I am very fond of spinach pies. And they did such a fabulous job serving as vehicles of spinach to my kids’ hungry tummies. A family favorite, they remain. The filling is the same as in the spinach pie recipe I posted already, only this time I distributed the filling to individual triangles.
- 4-5 tablespoons olive oil or butter
- 8 thinly sliced spring onions
- one bag frozen chopped spinach (half a kilo/one pound)
- 1 1/2-2 cups milk
- salt, pepper
- 1 cup chopped parsley & dill mixed
- 4 eggs beaten
- 1 cup bread crumbs (plain)
- 2 cups grated Parmesan
- 3 packets of puff pastry squares, 10 squares in each packet
- sesame seeds
How to make: Put oil or butter in a deep pan. Saute the sliced spring onions for about 4 minutes. Add the spinach and saute for another 5 minutes. Add the milk, cover and cook in low heat for 15 minutes. When done, turn off the heat add salt, pepper, dill & parsley, cheese & bread crumbs, and finally the eggs –in this order, mixing well after each ingredient is added. I use a rolling pin to very slightly flatten the puff pastry squares (defrosted). I line 3 pans with aluminum foil or parchment paper to make washing easy. No oil or fat is needed even if you don’t line the pans.
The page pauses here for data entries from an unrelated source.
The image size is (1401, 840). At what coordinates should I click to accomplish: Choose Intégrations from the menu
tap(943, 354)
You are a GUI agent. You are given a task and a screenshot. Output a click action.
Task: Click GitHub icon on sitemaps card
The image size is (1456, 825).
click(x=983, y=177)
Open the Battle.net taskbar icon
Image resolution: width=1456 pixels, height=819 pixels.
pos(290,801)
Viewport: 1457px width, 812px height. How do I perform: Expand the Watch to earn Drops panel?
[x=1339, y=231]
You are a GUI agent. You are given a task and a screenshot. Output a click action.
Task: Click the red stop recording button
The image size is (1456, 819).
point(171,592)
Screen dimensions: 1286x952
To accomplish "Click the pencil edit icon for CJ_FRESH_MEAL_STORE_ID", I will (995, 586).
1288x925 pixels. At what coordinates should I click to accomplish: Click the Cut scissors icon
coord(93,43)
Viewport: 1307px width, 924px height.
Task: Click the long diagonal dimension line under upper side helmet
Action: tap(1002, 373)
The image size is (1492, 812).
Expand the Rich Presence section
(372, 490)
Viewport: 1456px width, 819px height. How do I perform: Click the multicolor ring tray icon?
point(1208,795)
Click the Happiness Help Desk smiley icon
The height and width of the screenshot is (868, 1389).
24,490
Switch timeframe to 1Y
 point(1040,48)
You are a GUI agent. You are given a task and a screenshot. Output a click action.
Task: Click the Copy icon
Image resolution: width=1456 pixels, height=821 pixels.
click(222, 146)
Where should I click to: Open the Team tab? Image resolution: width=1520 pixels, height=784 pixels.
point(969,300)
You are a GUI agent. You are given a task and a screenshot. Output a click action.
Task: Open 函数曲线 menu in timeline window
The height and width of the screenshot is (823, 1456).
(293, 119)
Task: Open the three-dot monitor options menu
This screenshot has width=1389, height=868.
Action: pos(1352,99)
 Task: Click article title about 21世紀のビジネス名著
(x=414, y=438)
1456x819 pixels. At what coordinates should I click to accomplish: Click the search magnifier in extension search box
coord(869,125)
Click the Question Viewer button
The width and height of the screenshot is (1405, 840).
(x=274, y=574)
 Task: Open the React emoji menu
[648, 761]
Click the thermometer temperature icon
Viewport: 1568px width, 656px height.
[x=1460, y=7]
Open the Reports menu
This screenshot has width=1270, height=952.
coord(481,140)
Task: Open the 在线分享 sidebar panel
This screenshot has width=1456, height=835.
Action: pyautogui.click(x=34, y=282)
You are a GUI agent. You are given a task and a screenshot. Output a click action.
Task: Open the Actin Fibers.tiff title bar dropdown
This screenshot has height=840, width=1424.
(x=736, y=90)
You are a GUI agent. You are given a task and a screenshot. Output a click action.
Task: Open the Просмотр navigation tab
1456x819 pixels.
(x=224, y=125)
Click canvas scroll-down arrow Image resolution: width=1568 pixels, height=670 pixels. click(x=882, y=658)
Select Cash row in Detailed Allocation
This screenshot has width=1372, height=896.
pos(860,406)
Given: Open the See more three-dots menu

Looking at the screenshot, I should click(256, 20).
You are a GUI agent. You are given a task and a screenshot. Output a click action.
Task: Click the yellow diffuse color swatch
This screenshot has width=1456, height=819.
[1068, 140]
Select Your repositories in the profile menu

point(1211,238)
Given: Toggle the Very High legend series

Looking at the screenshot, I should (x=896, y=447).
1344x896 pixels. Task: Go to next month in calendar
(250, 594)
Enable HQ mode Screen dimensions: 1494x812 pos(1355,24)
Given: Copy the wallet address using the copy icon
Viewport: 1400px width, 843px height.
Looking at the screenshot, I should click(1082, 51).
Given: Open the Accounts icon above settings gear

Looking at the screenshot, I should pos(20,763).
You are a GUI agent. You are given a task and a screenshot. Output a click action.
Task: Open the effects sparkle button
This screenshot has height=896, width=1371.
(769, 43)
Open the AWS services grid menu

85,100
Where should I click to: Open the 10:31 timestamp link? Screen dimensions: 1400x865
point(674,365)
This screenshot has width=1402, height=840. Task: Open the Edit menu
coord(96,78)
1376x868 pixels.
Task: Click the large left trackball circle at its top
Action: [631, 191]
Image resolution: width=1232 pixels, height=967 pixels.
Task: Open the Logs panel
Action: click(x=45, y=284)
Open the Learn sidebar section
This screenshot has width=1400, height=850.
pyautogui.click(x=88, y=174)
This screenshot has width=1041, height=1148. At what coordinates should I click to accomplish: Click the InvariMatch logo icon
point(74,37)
I lay one big teaspoonful of the spinach filling in the center of each square and then fold into a triangle. See photo. Then I pinch the edges with a fork and place the triangle on the pan. Then, I brush some water over the top and sprinkle lots of sesame seeds. This is a big recipe, enough for 30 squares, so you’ll have to cook them in batches. Pre-heat the oven and cook them at 385 F or 190 C oven for about 40 minutes or until golden.